Introduction to A NOVEL THEORY OF AGING –

AGING AS A CONSEQUENCE OF MISREPAIR

Jicun Wang¹, Thomas M. Michelitsch^2*, Arne Wunderlin³ and Ravi Mahadeva¹

¹Department of Medicine, University of Cambridge, Addenbrooke’s Hospital, Cambridge, United Kingdom

²Institut Jean le Rond d’Alembert CNRS UMR 7190, Université Pierre et Marie Curie (Paris 6), 4 Place Jussieu, 75252 Paris cedex 05, France

³1. Institut für Theoretische Physik, Pfaffenwaldring 57/4, D-70550 Stuttgart, Germany

*Send correspondence to: Dr. Thomas M. Michelitsch, Email: michel@lmm.jussieu.fr

2 April 2009

Abstract

It is now increasingly realized that the underlying mechanisms which govern aging is a complex interplay of genetic regulation and damage accumulation. Aging as a result of accumulation of ‘faults’ on cellular and molecular levels, has been proposed in the damage (fault)-accumulation theory by Kirkwood 2006. However, this theory fails to explain some aging phenotypes such as fibrosis and premature aging, since terms such as ‘damage’ and ‘fault’ are not specified. Therefore we introduce here a specification of the underlying mechanism of aging and arrive at a novel theory: aging of the body is a result of the accumulation of Misrepair of tissue. It emphasizes: a) it is Misrepair, not the original damage, that accumulates and leads to aging; and b) aging can occur at different levels, however aging of the body takes place at least on the tissue level, but not necessarily on cellular/molecular level. The novel concept of Misrepair introduced here unifies the understanding of the roles of environmental damage, repair, gene regulation, and multicellular structure in the aging process. The Misrepair-accumulation theory introduced in the present paper gives explanations for the aging phenotypes, premature aging, and the difference of longevity in different species, and is consistent with the point of view of physical theory of complex systems.

Introduction

Many theories have been proposed to answer the question of why and how we age. These theories fall into two main groups: genetic regulation and damage-accumulation. The gene-controlling theories emphasize the genetic regulation on aging. Many genes have been found to be related to aging, and some have shown lifespan-extending effects on animal models by gene knock-out (or -in), however their associations with aging are debated and far from confirmed. The Mutation-accumulation Theory assumes that the weak selection by nature in late age allows a wide range of gene mutations to accumulate, with deleterious effects (1,2): one interesting point which remains unanswered is why genes mutate to be deleterious. The Developmental Theory suggests that aging and development are coupled and regulated by the same mechanisms (3,4). It is theoretically interesting and reasonable; however this theory fails to explain how the development process influences the aging phenotypes. The Damage-accumulation theories imply that it is the extrinsic and intrinsic damage (or fault) accumulation on cellular or molecular level, that leads to aging: The causes can be free radicals, by-products, molecular cross-linking and so on (5,6).
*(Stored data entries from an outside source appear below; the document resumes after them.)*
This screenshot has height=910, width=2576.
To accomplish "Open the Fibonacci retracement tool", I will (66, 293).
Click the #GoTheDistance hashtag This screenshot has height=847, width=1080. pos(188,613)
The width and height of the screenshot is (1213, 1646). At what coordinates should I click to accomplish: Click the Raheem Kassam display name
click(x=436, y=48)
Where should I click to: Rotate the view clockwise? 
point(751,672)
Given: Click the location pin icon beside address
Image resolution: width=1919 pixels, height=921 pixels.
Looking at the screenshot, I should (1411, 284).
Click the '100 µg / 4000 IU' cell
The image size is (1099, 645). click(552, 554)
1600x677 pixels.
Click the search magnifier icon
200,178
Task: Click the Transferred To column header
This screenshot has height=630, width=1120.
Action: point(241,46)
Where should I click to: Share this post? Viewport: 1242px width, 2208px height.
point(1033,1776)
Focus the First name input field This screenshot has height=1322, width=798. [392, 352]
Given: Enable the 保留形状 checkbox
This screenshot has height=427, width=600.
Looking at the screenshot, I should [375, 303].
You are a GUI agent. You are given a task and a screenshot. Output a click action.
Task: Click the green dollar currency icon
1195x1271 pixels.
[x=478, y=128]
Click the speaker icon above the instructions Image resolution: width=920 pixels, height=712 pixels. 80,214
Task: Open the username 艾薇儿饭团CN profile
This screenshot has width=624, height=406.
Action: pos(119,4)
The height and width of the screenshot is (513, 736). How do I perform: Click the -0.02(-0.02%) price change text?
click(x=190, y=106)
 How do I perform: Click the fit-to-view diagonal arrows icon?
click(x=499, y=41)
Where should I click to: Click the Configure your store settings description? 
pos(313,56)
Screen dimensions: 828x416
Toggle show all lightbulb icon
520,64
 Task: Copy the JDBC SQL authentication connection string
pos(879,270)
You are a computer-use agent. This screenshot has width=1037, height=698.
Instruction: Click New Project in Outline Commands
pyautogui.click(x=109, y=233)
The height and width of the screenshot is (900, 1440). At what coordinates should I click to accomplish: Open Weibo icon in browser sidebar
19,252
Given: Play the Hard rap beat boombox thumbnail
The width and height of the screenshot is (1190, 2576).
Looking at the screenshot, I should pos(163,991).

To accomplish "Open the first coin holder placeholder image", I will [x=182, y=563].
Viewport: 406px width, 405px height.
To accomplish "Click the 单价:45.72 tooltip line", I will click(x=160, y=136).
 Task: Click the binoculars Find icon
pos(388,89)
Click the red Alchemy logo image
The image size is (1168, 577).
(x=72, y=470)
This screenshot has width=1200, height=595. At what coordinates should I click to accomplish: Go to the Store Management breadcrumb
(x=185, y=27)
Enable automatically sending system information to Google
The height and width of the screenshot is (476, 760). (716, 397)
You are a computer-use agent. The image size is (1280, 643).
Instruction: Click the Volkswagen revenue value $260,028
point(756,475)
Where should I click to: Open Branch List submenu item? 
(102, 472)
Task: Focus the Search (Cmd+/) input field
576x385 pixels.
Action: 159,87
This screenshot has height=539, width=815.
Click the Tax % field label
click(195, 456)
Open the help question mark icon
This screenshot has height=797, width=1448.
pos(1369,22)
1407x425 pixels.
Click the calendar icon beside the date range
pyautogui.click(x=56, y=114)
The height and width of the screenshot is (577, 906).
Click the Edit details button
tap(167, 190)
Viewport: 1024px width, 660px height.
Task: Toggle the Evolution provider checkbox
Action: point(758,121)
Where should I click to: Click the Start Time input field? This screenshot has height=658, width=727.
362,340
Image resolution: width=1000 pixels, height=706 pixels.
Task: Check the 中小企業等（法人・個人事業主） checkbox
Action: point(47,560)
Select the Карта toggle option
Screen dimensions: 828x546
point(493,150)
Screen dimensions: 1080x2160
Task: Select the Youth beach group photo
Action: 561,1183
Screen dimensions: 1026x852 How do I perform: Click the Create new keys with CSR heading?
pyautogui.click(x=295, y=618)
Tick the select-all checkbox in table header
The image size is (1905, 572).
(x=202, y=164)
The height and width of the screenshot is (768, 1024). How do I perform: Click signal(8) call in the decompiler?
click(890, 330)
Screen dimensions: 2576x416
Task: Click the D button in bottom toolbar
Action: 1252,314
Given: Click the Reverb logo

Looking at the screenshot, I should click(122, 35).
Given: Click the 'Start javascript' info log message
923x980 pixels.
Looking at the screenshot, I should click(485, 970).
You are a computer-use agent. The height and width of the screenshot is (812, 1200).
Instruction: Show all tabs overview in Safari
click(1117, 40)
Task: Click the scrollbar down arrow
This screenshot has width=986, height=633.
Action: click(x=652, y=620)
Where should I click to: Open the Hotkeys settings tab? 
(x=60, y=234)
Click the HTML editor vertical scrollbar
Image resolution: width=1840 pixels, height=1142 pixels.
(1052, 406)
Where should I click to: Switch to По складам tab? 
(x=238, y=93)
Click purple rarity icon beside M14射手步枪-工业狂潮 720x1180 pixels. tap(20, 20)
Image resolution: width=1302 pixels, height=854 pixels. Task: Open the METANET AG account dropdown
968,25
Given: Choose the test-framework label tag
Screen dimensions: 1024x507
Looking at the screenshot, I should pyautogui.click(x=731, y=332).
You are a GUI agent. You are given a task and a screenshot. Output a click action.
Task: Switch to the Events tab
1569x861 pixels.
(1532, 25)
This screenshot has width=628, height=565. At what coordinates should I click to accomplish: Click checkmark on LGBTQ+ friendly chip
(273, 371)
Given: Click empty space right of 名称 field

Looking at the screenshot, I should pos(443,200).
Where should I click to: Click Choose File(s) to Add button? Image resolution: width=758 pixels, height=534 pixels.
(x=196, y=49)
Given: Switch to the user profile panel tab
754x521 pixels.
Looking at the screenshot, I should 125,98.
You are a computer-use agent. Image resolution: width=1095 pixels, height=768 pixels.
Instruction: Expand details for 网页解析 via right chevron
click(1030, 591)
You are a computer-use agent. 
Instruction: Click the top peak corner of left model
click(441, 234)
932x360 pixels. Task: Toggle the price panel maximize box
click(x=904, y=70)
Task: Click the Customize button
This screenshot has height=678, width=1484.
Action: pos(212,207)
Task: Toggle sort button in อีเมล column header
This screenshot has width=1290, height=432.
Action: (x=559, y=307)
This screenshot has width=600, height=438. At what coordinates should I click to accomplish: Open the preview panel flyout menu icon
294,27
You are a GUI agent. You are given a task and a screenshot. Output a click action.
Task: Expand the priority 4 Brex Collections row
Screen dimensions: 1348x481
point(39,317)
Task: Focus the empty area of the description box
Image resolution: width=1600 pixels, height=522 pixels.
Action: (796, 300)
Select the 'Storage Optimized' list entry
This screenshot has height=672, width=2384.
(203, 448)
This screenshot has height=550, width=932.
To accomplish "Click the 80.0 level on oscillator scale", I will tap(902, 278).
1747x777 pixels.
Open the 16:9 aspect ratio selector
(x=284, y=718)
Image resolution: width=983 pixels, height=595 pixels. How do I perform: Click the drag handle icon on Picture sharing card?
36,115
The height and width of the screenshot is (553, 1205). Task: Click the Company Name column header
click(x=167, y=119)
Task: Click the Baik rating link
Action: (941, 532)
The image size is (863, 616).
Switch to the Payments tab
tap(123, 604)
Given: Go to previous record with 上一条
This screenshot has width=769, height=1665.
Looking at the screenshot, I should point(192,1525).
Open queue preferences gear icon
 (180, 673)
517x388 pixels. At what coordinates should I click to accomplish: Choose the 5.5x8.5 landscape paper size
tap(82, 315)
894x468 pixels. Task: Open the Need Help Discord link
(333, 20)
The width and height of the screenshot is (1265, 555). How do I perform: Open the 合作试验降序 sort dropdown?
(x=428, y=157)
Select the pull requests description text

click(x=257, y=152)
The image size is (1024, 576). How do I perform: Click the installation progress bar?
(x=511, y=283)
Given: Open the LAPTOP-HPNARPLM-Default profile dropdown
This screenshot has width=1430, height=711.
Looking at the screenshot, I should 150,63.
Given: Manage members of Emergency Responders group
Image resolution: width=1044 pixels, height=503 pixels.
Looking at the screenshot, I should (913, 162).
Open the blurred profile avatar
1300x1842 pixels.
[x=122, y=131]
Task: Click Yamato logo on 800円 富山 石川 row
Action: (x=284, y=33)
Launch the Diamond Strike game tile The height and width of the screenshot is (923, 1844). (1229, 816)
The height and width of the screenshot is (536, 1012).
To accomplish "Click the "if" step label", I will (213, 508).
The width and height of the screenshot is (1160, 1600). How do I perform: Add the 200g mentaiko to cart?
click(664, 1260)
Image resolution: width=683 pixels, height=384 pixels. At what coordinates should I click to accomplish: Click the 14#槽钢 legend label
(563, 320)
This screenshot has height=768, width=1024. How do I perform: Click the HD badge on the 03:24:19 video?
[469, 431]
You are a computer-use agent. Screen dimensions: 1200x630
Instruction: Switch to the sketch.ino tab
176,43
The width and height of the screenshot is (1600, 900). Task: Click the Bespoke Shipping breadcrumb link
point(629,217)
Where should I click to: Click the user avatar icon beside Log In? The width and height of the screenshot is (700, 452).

However, most of these theories actually mainly pointed out the phenotypes or causes but not the underlying common mechanism of aging.

It is now increasingly realized that genetic regulation and damage-accumulation actually interplay to account for aging, and it is predicted that: “aging is a result of accumulation of ‘faults’ at cellular and molecular level because of the limitation of maintenance and repair; the underlying driving force is damage. The genetic control of longevity comes through the regulation of the essential maintenance and repair processes that slow the build–up of faults”(7). However this recent damage (fault)-accumulation theory does not clarify the concepts of ‘damage’ and ‘fault’, and is weak in explaining some aging phenomena, such as fibrosis and premature aging. On the other hand, the slow process of aging in living beings must be complex, not simply explainable by the gradual accumulation of damage, as that in lifeless matter. Therefore we suggest here some crucial modifications of this theory and raise a novel theory of aging.